SUPPLIED MATERIAL:
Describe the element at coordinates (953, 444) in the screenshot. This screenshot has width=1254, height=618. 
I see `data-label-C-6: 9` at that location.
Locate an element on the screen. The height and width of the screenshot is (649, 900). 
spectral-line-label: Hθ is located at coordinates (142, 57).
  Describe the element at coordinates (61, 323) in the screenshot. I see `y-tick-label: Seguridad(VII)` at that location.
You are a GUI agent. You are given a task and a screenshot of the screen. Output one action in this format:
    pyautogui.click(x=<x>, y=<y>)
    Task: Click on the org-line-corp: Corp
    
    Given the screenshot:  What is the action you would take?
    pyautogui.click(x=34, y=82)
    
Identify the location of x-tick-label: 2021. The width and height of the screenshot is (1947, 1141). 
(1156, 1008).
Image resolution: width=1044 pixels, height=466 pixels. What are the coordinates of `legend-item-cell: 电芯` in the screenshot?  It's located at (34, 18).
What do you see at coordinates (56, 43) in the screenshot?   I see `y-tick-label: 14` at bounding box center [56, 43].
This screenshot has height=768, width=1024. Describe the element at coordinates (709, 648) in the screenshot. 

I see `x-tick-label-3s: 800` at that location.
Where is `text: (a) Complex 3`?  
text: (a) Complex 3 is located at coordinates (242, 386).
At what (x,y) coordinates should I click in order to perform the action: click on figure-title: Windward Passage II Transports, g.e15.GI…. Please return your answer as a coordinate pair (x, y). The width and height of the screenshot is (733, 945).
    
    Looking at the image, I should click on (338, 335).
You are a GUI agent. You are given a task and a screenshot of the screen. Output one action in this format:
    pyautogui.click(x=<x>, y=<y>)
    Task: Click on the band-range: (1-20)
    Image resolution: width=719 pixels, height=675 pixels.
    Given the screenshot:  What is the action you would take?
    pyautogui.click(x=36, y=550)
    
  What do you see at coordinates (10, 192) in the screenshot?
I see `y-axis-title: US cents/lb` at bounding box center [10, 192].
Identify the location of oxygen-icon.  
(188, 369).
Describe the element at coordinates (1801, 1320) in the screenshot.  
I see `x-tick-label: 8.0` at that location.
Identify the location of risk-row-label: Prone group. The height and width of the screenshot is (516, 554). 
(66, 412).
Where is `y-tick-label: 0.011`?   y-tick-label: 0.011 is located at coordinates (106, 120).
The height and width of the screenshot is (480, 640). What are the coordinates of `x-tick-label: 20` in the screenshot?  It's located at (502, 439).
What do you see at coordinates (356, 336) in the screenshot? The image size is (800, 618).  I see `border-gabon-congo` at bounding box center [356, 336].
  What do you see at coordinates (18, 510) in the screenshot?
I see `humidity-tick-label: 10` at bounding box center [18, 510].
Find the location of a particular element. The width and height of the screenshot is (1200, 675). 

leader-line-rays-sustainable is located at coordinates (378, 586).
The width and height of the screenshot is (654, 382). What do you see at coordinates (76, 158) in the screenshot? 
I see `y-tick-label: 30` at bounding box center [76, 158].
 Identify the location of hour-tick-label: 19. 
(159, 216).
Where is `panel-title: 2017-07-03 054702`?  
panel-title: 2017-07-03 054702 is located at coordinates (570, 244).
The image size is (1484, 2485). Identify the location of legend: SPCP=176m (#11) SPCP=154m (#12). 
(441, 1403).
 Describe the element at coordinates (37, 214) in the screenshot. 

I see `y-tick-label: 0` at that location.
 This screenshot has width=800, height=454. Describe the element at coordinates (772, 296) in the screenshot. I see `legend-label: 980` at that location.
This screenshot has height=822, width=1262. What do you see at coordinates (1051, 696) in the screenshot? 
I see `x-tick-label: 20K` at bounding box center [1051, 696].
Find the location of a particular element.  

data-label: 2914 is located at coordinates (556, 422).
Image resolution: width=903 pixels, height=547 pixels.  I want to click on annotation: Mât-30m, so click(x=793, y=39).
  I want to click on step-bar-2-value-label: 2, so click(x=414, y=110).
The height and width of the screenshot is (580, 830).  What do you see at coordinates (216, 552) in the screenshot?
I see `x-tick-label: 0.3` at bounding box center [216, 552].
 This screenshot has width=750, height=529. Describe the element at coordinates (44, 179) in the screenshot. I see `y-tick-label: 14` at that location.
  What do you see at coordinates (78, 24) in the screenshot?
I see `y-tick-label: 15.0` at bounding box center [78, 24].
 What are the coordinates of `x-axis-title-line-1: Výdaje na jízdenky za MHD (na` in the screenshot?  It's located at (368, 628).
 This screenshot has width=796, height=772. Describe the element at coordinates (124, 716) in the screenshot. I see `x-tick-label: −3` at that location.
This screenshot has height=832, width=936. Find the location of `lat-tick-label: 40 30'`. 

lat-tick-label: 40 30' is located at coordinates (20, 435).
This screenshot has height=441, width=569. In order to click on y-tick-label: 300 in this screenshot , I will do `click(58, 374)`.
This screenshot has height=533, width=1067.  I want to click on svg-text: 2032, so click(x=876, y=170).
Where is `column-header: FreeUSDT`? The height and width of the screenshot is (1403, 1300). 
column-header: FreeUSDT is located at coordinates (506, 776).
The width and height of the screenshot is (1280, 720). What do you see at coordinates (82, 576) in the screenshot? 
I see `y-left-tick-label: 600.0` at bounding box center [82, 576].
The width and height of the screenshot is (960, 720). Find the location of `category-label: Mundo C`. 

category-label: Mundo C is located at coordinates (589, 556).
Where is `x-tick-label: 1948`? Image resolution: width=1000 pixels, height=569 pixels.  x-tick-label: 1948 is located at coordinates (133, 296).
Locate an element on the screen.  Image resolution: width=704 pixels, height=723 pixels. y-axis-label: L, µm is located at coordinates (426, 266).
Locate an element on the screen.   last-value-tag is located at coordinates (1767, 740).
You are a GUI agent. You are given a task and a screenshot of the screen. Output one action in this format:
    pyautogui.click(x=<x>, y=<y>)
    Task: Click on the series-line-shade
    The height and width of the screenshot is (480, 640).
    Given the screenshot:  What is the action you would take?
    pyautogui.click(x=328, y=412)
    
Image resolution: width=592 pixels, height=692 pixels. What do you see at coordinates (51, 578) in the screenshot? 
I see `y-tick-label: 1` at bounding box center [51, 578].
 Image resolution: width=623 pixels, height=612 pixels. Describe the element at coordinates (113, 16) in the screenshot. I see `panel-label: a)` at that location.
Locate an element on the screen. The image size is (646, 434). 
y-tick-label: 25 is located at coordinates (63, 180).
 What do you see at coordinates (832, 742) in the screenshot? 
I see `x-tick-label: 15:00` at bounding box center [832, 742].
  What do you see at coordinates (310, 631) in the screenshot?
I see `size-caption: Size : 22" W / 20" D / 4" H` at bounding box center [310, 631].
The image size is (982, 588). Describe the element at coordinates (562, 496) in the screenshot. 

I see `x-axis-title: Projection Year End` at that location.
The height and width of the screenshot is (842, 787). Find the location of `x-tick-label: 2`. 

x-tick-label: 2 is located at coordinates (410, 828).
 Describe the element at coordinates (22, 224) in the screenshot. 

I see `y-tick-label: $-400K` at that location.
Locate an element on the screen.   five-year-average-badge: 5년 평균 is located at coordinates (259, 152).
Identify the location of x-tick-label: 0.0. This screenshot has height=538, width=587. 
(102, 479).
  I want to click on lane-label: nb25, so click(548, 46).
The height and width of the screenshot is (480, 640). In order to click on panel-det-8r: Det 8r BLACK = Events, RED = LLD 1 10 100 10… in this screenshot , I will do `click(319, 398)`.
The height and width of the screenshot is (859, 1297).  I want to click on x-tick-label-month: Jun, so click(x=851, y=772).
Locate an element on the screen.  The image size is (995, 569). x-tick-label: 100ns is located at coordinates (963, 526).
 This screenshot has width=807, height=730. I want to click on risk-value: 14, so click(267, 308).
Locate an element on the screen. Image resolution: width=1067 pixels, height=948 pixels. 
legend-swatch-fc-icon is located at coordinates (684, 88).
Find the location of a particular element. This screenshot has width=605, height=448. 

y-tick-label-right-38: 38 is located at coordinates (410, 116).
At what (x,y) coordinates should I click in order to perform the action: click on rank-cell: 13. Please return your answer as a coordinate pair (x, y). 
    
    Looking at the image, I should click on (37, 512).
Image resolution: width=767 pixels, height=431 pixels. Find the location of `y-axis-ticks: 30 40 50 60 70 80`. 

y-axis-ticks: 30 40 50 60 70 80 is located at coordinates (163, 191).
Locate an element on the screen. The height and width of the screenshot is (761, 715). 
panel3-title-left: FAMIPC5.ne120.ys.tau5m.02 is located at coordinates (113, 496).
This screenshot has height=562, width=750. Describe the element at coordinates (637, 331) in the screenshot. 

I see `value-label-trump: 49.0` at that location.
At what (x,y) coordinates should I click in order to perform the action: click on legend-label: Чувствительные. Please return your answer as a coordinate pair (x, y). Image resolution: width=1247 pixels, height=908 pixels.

WORK INSTRUCTION:
Convert the records, beginning with the line that contains "Identify the location of x-tick-label: 2021." and continuing through the line that contains "Image resolution: width=1044", into a JSON list of strings with one string per line and blank lines omitted.

SOLVED PROBLEM:
[
  "Identify the location of x-tick-label: 2021. The width and height of the screenshot is (1947, 1141). ",
  "(1156, 1008).",
  "Image resolution: width=1044 pixels, height=466 pixels. What are the coordinates of `legend-item-cell: 电芯` in the screenshot?  It's located at (34, 18)."
]